CHP Sözcüsü Faik Öztrak, basın toplantısının akabinde gazetecilerin sorularını yanıtladı. Cumhurbaşkanı Recep Tayyip Erdoğan’ın, küme toplantısında Millet İttifakı ve CHP’ye yönelik açıklamalarının anımsatılması üzerine, Öztrak; şunları söyledi:

“Ne demiş büyüklerimiz? Kişi kendinden bilir işi… Dün Oslo’da kamu görevlilerini terör örgütleriyle direkt masaya oturtan, Habur’da çadır mahkemeleri kurduran, bayanları domuz bağı ile boğarak öldürenleri savunanlarla bugün ittifak yapan, onlarla ortak liste yazan Erdoğan’ın şahsen kendisidir. Bizim cemaziyelevvel muhakkaktır. CHP Kuvay-i Milliye’den, Anadolu ve Rumeli Müdafaa-i Hukuk Cemiyeti’nden neşet eden bir partidir. Cemaziyelevvel karışık olanların bize söyleyecek tek bir kelamı yoktur. CHP ile rastgele bir terör örgütünü pazarlık yaptı diye bir ortaya getirmek bühtandır, ayıptır.”

“BUNLARI SÖYLEYENE 21 YIL SONRA AKŞAM YEMEĞİNDEN SONRA GÜNAYDIN DERLER”

Erdoğan’ın Türkiye’deki havalimanı sayısının artırılmasıyla övünmesi ve eski Etraf ve Orman Bakanı Veysel Eroğlu’nun, ‘Birbirine yakın havalimanları işlemiyor. Bilhassa bölgesel havalimanlarını dikkate almak gerekiyor. Yani kaynak israfı oluyor. Yeteri kadar sefer yapılamıyor, bölgesel olmadığı için’ açıklamalarını pahalandıran Öztrak, şunları söyledi:

“Bunları söyleyene, 21 yıl sonra akşam yemeğinden sonra günaydın derler. Hükümetin nasıl plansız, programsız hareket ettiğini, rant hırsıyla gözünün nasıl dönmüş olduğunu, bu ülkede yol açtıkları israfın, savurganlığın şu kelamlar açık itirafıdır.”

“SAYIN BAHÇELİ, HÜDA PAR İLE KOL KOLA GİRMEKTEN RAHATSIZ OLMADIĞINI SÖZ ETTİ VE AVUKATLIĞINA SOYUNDU”

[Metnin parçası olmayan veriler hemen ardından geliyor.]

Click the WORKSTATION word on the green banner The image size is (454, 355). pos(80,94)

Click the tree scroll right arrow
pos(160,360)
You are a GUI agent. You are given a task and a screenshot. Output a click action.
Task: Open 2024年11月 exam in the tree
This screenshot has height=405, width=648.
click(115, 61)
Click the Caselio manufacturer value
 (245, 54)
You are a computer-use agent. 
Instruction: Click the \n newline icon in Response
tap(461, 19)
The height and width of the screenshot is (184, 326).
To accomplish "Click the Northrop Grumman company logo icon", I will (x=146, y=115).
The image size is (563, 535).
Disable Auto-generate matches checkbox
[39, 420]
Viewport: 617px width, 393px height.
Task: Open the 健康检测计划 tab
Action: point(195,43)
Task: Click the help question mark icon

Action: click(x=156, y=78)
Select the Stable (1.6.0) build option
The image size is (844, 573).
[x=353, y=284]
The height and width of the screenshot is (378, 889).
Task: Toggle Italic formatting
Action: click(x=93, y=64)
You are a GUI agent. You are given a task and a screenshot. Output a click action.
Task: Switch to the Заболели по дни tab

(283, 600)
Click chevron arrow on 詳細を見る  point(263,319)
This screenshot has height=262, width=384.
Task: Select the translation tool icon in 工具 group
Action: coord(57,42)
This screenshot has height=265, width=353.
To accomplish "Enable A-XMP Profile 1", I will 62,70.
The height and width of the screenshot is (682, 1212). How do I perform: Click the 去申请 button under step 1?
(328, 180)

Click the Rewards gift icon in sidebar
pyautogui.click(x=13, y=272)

Öztrak soru üzerine; MHP’nin seçime kendi amblemi ve listesi ile girme kararını ise şöyle kıymetlendirdi:

“Hatırladığım kadarıyla daha geçen hafta sayın Bahçeli, HÜDA-PAR ile kol kola girmekten rahatsız olmadığını söz etti ve HÜDA PAR’ın avukatlığına soyundu. Bu açıklamaya baktığımızda, bu açıklama Cumhur İttifakı içinde çok önemli bir kol bükme uğraşı olduğunu ortaya koyuyor. Seçimi kaybedeceğini anlayan Cumhur İttifakı’nın tarafları o denli anlaşılıyor ki ortalarında hengame etmeye başladılar. Daima söylüyoruz, 15 Mayıs sabahı Türkiye’nin 13’üncü Cumhurbaşkanı Kemal Kılıçdaroğlu olacak. Ülkemize bahar gelecek.”